2. Create Differentiated Materials Faster 📚
You can use AI to generate leveled reading passages, simplify complex directions, create visual supports, and develop alternate response formats. This is especially helpful when you’re short on planning time or don’t have access to specialized materials.

Try this: Take a grade-level text and ask AI to “rewrite this passage at a 2nd grade reading level while keeping the main ideas.” Or ask it to “create a visual schedule for morning routines with simple language.”

3. Give Students Tools for Independence 🎯
You can set up text-to-speech, speech-to-text, translation tools, and reading supports so students can access grade-level content on their own. This works especially well for students with language delays, reading disabilities, or motor challenges.

Try this: Show students how to use Google’s Read Aloud feature or Immersive Reader in Microsoft. Let them practice using speech-to-text for writing assignments.

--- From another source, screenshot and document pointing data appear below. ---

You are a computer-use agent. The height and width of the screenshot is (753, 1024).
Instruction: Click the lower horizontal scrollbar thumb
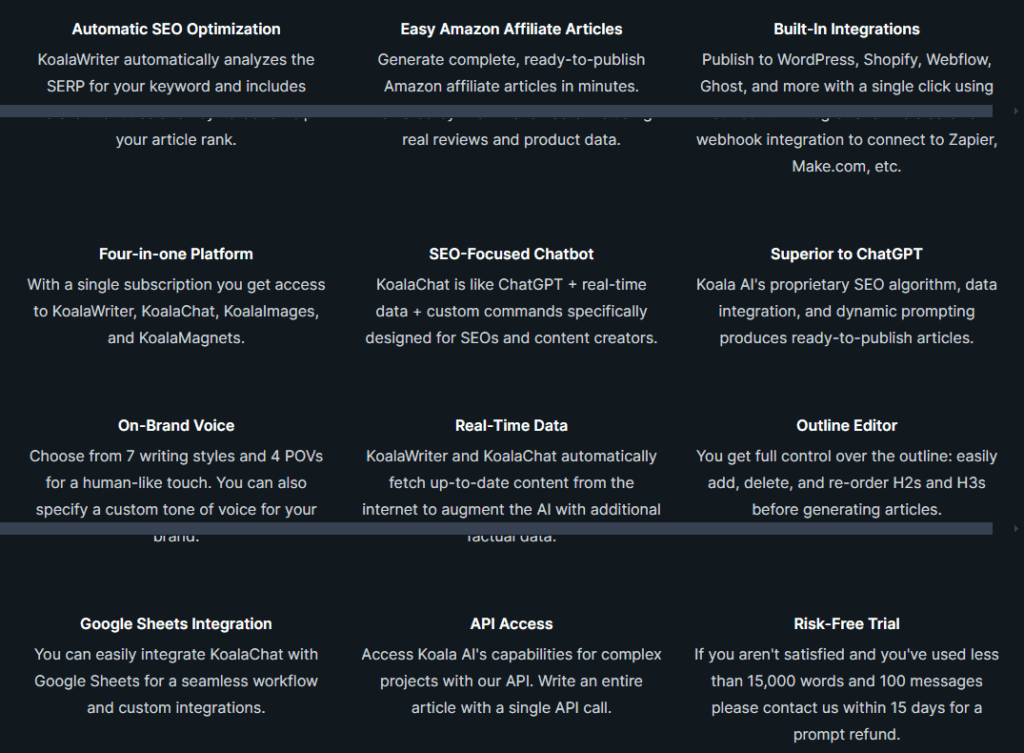click(x=496, y=528)
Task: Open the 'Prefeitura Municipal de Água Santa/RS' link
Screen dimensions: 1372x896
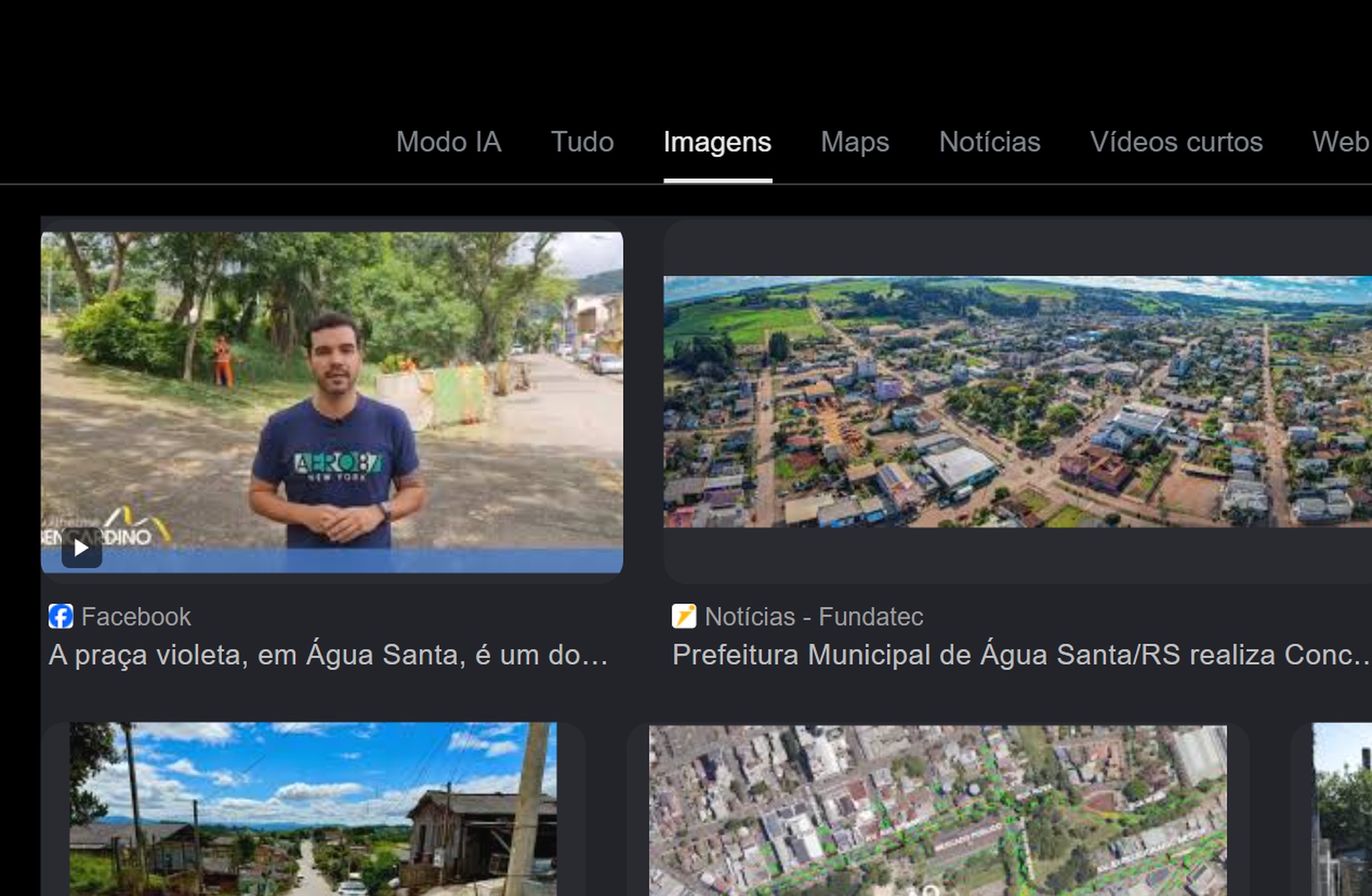Action: click(x=1020, y=655)
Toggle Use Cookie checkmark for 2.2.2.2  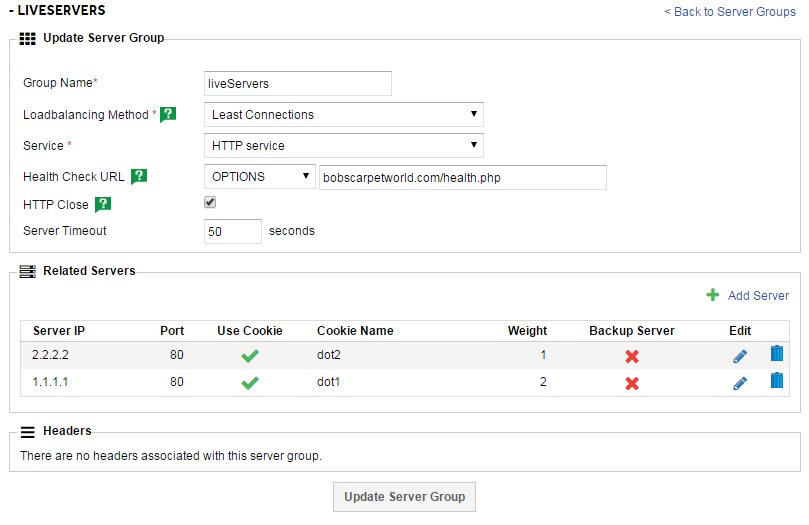(x=250, y=355)
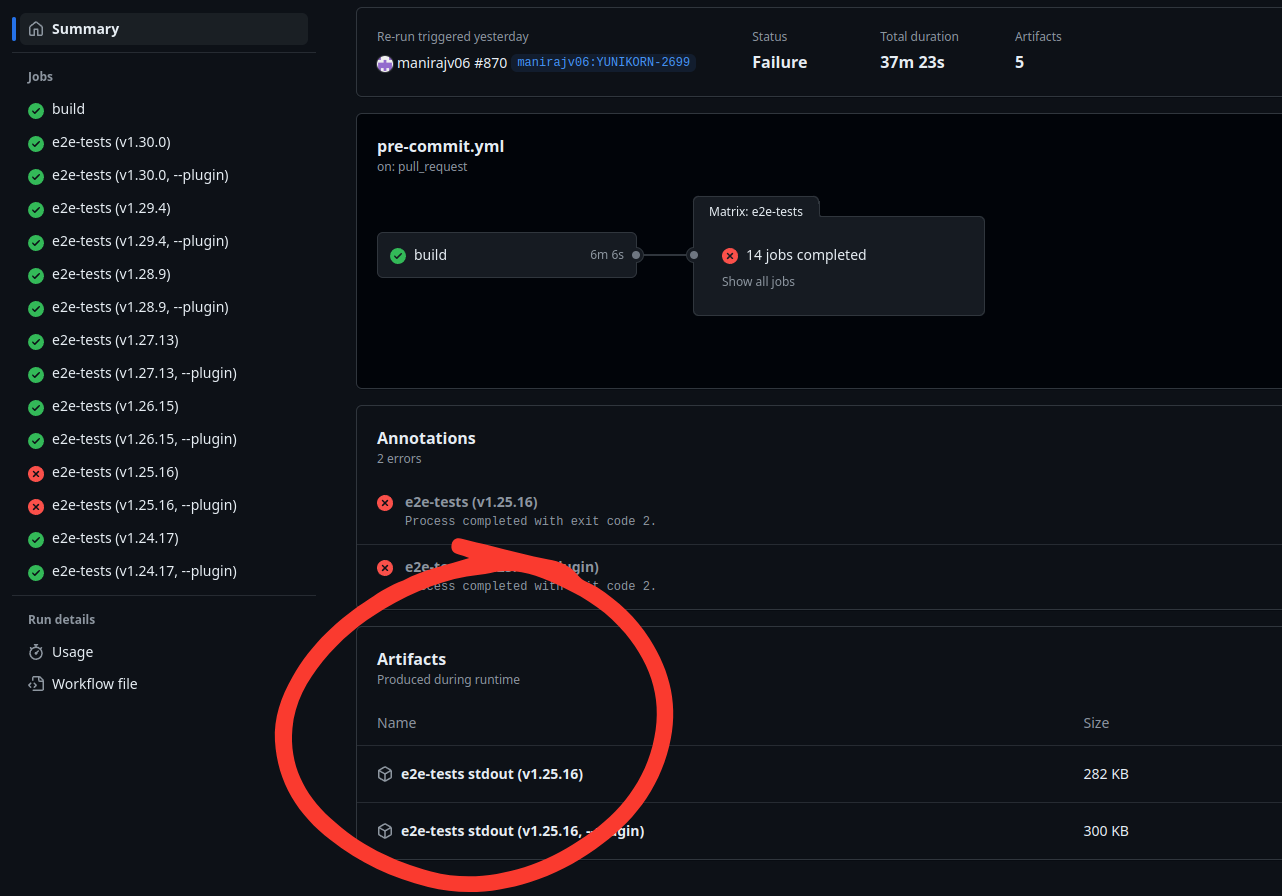The height and width of the screenshot is (896, 1282).
Task: Open e2e-tests (v1.25.16) annotation title
Action: click(471, 502)
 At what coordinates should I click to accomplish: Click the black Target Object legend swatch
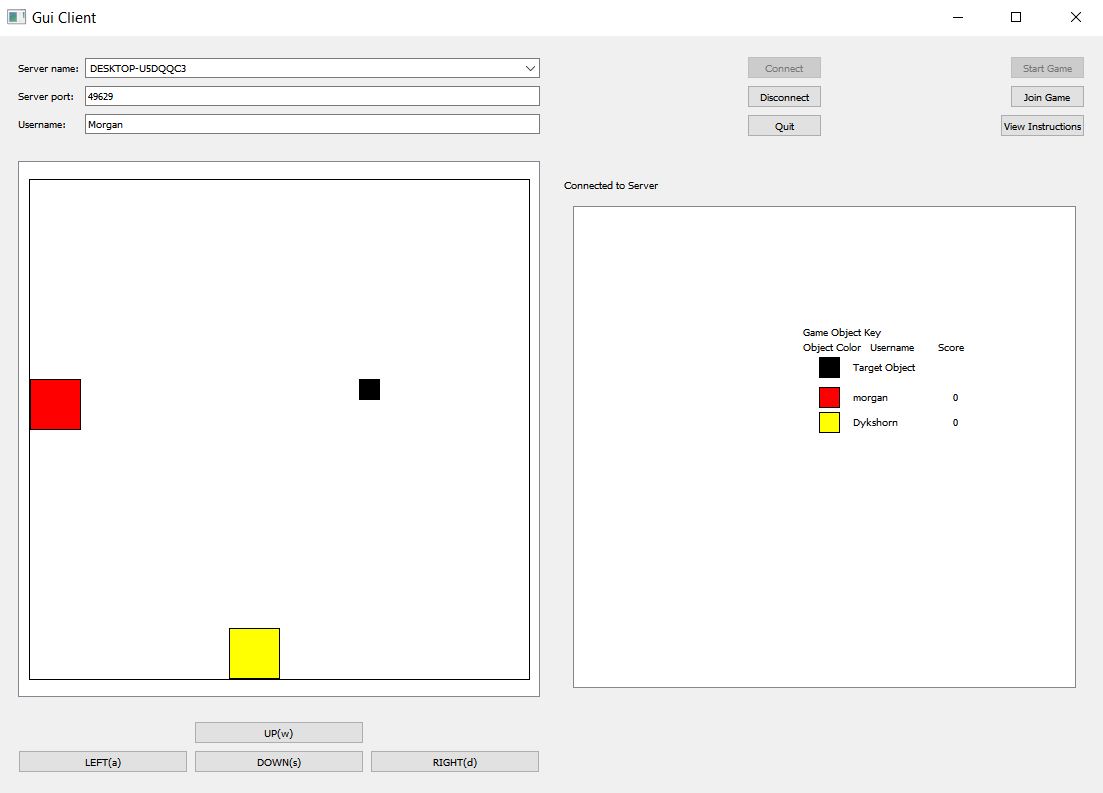coord(829,367)
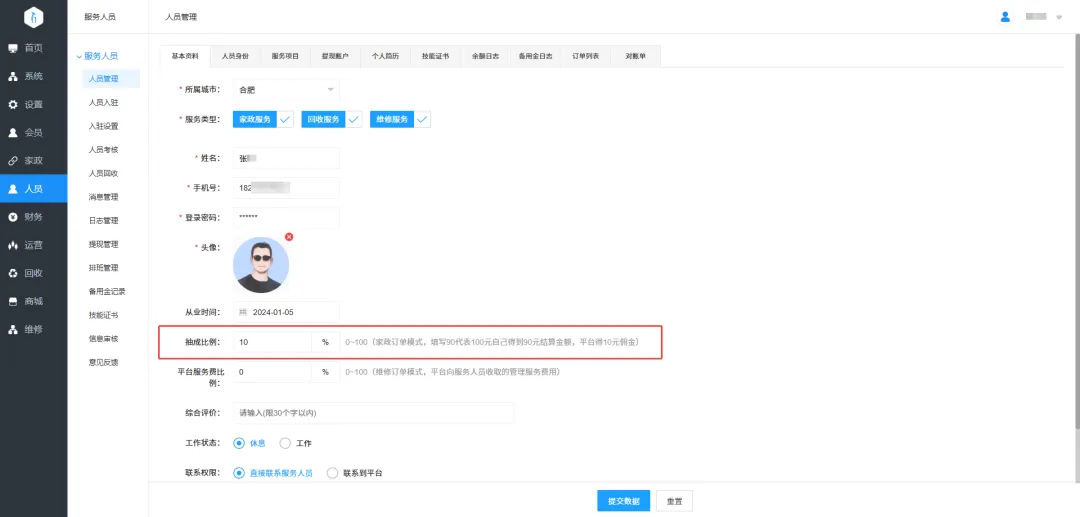Remove avatar using the red delete icon
Screen dimensions: 1080x517
(x=289, y=237)
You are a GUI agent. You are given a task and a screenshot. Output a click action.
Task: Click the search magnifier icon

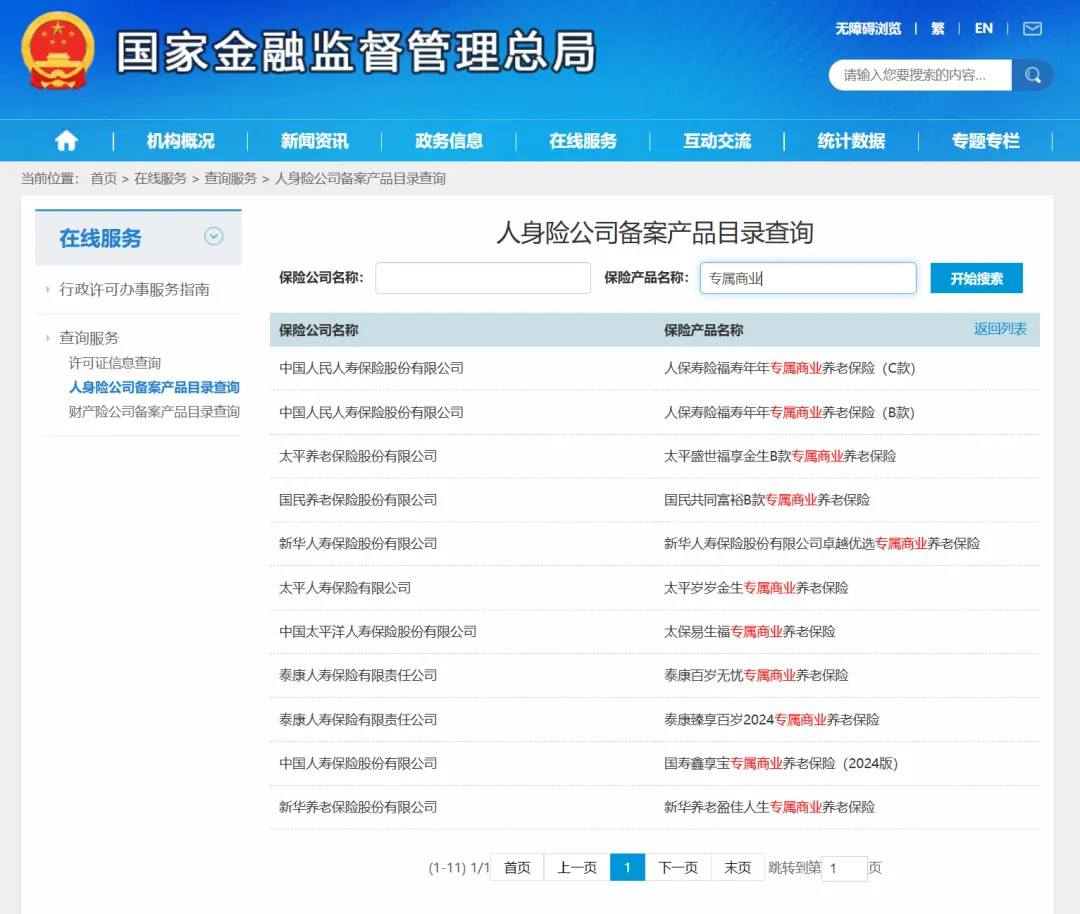coord(1033,75)
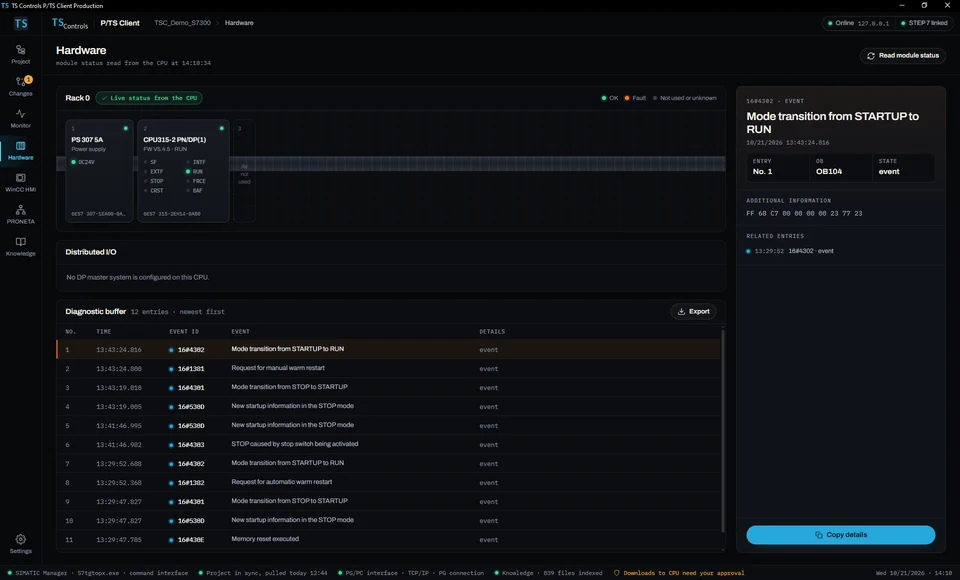The height and width of the screenshot is (580, 960).
Task: Click the Read module status button
Action: click(x=902, y=56)
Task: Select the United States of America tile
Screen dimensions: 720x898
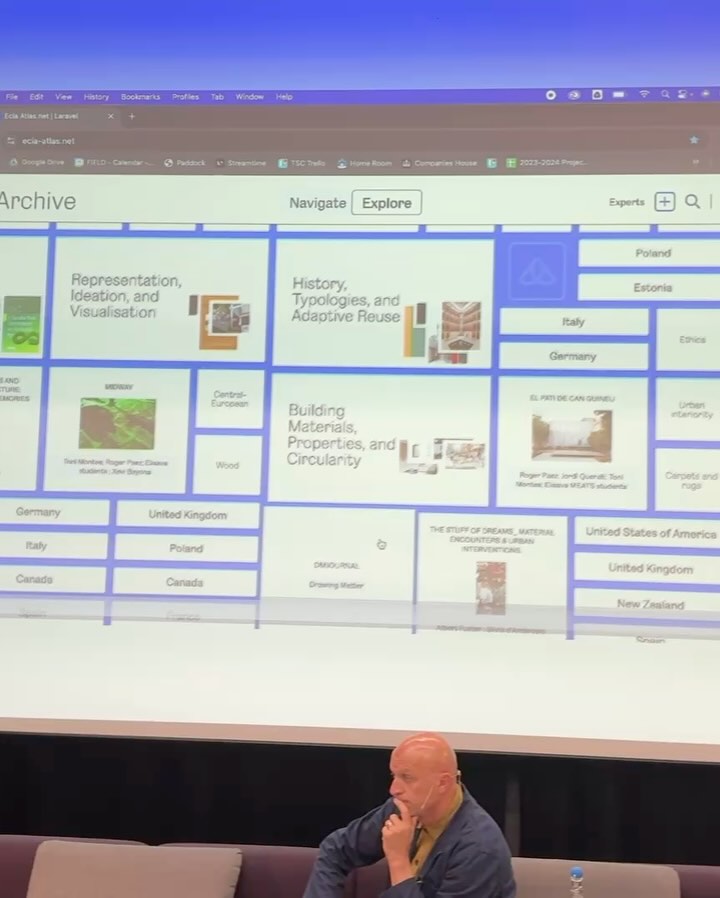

Small tools, big impact.

Getting Started: Tools You Can Use Right Now 💡

  • ChatGPT or similar AI assistants – for drafting and planning
  • Google’s built-in accessibility tools – already in your school’s system
  • Read&Write and Immersive Reader – for reading support
  • AI visual generators – for creating customized materials quickly

One Important Thing to Remember

AI works best as a support tool, not a shortcut. Give it good information, review what it produces, and use your professional judgment. The districts seeing real results are the ones treating AI as an assistant—helpful, but not in charge.

Need Help Getting Started? 🤝

If your district wants guidance on using AI responsibly in special education, Second Mile Therapy can help. We work with Missouri schools to support students, staff, and systems in practical, sustainable ways.👉 Learn more or schedule a consultation at www.secondmiletherapy.comor contact us directly.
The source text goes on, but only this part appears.